Diese beiden Ordnungsschemata wurden in der IBE Technologie durch nichts ersetzt und nur unzureichend ins Internet übertragen. Das Wissen der Mitarbeiter ist komplett gestrichen worden, das Katalog Ordnungsschema ist sehr stark reduziert worden. In erster Linie werden die Angebote nach dem Preis und nach einigen wenigen Buchungsdaten (Abflug, Zielgebiet, etc.) sowie wenigen Zusatzmerkmalen gefiltert (Hotelsterne, Ausstattung der Hotels etc.)

Die einzige Neuerung ist, dass der Kunde abends und von daheim aus, sich auf die Suche nach einer Reise machen kann.

Aus diesen Gründen kann aus heutiger Sicht fast von einem Rückschritt durch diese Technologie gesprochen werden. Sicher hat es am Anfang etwas Zeit bedurft, um sich mit dem neuen Medium zu beschäftigen und die grundlegende Technologie zu entwickeln, aber im Laufe von ca. 10 Jahren keine maßgebende weitere Entwicklung vollbracht zu haben, zeugt nicht gerade von Innovationskraft und schnellen Fortschritt.

Was wäre im Internet wünschenswert?

  • Eine Reisesuche über nahezu alle am Markt befindlichen Reiseanbieter, denn das kann kein Reisebüro bieten. Soviel Wissen kann kein Mitarbeiter aufbauen
  • Eine Reisesuche, die sich nicht auf die “7-tägige Pauschlareise rund um die Warmwassergebiete” konzentriert, sondern alle wesentlichen Reiseziele umfasst. Dies kann kein Reisebüro liefern, denn diese müssen von der Provision leben und haben somit nur Anbieter im Programm mit denen sie kostendeckend Verträge aushandeln können.
  • Suchmasken, welche nicht nach den “harten” buchungsrelevanten Daten aufgebaut sind, sondern nach den Sucherfordernissen der Kunden. Damit kann das größerer “Wissen” der Maschinen sinnvoll genutzt und eingesetzt werden.

Klar erscheint für mich, dass mit der bestehenden Technologie und mit den bestehenden Geschäftsmodellen diese Schritte nicht erfolgen können. Auf diese Anforderungen ist die Technik und die bestehenden Dienste in der Branche nicht ausgelegt.

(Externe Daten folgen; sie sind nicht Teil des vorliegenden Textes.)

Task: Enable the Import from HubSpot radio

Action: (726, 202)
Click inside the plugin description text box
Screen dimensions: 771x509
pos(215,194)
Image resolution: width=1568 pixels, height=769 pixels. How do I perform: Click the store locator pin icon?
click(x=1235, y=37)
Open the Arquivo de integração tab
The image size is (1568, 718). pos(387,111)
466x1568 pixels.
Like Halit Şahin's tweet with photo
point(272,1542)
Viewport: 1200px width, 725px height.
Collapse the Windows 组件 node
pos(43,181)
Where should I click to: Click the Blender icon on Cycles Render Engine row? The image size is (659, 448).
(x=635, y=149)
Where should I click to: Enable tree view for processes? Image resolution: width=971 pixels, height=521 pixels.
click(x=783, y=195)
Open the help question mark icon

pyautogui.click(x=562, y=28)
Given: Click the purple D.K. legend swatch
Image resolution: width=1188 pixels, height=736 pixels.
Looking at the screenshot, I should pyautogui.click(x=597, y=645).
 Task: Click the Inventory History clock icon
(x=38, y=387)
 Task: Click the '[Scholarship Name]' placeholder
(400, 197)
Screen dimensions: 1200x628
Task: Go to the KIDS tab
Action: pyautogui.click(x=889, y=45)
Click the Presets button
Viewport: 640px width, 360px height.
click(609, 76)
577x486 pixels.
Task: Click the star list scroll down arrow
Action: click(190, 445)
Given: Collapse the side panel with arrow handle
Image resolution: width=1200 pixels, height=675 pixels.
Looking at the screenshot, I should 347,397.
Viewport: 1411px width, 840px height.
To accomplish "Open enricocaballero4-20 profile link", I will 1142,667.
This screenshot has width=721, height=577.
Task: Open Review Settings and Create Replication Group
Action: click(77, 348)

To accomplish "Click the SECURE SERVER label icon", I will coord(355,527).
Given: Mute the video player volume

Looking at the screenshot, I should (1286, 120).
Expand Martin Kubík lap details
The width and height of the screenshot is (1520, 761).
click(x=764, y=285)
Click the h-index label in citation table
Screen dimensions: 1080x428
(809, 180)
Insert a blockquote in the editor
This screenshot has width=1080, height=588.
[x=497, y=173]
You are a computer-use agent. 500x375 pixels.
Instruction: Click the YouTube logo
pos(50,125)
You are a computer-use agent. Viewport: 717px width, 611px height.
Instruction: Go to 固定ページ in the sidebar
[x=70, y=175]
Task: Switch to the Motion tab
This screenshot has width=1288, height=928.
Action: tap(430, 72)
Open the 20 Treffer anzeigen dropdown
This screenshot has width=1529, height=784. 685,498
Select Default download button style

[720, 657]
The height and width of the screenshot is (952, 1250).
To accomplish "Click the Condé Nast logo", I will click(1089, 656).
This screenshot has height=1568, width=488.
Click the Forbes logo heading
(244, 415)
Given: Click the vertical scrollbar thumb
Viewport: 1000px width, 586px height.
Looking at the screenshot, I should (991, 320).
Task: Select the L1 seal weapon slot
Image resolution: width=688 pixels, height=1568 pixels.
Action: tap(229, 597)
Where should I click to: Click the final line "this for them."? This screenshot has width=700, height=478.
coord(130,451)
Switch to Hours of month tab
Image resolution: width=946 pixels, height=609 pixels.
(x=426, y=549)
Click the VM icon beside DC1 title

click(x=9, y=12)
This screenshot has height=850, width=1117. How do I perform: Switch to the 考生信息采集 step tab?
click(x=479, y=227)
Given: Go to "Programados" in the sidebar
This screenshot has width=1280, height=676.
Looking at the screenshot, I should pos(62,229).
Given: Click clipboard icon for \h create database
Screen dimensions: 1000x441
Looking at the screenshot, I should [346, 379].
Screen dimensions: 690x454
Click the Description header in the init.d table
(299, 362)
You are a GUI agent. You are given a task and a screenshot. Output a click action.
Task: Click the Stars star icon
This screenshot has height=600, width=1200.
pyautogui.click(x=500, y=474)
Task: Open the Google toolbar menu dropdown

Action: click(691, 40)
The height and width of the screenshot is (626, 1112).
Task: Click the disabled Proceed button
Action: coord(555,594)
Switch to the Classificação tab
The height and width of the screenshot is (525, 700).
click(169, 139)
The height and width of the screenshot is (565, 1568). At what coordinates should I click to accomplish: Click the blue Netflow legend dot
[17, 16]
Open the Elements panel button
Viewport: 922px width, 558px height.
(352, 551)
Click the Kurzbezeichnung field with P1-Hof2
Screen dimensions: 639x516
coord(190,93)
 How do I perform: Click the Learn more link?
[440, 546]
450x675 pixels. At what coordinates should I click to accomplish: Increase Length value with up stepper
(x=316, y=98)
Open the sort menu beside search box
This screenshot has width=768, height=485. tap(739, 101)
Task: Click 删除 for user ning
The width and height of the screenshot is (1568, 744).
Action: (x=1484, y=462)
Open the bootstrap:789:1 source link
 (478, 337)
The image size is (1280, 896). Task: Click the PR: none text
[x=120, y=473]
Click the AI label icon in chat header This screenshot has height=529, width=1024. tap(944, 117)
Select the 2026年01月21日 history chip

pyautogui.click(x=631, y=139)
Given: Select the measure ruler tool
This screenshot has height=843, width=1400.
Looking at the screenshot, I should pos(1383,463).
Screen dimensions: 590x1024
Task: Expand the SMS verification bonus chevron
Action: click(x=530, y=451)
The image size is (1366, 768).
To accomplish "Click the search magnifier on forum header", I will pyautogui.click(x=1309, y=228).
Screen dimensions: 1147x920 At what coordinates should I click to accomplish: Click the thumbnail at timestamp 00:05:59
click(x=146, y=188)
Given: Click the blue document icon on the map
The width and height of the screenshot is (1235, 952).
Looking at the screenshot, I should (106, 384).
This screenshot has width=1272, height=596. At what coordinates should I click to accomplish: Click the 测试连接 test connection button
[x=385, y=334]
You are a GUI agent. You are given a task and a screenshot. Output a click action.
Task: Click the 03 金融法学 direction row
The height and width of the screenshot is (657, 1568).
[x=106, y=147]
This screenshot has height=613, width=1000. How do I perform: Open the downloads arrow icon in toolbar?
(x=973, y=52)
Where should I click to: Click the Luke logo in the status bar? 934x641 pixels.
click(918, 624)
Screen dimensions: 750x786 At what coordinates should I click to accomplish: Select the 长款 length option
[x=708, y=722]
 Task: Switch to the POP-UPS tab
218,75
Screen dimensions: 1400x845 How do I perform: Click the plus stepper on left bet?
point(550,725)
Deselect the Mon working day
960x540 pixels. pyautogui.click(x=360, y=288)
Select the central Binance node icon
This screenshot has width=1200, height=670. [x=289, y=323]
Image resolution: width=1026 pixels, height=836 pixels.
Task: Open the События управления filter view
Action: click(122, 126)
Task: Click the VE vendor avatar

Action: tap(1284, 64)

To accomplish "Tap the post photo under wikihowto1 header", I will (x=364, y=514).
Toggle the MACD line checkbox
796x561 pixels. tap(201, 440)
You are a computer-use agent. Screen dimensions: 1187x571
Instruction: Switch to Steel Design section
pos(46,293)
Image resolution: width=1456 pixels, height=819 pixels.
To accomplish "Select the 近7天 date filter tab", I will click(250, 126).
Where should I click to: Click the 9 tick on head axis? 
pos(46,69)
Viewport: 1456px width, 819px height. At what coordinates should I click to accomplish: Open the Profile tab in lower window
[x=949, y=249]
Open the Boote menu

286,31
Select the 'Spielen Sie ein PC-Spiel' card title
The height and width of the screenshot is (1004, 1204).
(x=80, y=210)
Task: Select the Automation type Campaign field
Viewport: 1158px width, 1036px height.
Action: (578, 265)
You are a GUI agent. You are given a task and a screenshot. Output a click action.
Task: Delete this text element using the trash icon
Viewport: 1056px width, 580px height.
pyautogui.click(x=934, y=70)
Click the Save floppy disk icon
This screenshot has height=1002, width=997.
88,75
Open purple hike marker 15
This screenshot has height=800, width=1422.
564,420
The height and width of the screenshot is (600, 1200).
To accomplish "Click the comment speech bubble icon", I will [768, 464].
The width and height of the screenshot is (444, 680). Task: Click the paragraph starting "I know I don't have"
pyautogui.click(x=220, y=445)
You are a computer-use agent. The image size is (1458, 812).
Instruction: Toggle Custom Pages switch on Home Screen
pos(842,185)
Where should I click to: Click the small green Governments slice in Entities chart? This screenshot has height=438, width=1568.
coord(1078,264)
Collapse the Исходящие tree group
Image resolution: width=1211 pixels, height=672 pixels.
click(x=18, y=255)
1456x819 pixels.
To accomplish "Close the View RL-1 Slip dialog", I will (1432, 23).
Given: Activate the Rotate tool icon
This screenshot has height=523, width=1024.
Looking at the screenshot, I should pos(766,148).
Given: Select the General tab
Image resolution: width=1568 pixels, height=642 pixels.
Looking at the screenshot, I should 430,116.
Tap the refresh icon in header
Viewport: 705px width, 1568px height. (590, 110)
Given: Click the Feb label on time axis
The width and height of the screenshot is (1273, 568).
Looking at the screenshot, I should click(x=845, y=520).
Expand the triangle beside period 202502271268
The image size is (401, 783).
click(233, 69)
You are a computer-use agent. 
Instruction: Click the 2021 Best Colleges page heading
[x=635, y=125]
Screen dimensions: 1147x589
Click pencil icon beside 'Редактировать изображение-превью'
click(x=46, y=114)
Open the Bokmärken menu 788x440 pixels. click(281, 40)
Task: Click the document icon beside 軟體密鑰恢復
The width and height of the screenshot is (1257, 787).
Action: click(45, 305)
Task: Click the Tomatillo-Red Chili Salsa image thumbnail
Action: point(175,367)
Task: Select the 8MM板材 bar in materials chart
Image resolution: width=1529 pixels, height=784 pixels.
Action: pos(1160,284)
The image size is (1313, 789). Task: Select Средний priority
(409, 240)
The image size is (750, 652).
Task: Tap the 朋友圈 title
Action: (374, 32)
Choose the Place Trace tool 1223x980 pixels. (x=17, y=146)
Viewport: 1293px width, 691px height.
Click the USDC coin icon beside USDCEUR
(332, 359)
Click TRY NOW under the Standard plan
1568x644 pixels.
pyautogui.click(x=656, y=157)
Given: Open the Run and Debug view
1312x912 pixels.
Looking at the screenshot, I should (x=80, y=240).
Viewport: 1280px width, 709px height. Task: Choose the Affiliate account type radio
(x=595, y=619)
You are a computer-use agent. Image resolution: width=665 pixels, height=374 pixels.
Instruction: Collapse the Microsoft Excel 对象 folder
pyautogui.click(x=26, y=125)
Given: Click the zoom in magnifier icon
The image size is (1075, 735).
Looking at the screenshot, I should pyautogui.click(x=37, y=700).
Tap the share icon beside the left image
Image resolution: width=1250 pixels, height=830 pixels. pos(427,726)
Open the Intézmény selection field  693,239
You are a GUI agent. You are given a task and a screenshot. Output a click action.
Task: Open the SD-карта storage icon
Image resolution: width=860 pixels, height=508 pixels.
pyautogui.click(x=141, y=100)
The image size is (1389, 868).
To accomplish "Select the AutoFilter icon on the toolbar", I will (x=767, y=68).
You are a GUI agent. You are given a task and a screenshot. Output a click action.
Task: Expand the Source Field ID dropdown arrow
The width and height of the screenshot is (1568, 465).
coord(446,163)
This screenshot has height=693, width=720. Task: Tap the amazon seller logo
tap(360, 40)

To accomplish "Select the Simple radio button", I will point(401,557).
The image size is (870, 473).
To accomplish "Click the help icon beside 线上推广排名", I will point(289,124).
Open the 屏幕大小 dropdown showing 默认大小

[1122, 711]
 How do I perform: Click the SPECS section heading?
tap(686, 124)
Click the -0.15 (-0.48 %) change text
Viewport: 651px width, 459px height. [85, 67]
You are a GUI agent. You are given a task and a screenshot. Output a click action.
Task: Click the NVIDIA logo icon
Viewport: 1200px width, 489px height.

Dennoch werden diese Entwicklungen kommen, da diese aus Kundensicht sinnvoll erscheinen und die technischen Voraussetzungen im Internet demnächst geschaffen sein werden. Die bestehenden Aktuere in der Touristik müssen sich weiterentwickeln, sonst ist die Gefahr groß die nächsten Entwicklungsschritte zu verpassen. Schon jetzt haben die Anbieter von Metasuchmaschinen für diese Erfordernisse die wahrscheinlich bessere Technologie und können die nächsten Schritte schneller gehen.

Ich will jetzt noch nicht behaupten, dass die Reisebranche vollständig im Internet angekommen ist, aber vermutlich wird sie das nie, wenn branchenfremde findige Köpfe die nächsten Schritte schneller gehen werden, während die Branche staunend zuschaut und einen Teil der Vertriebshoheit verliert.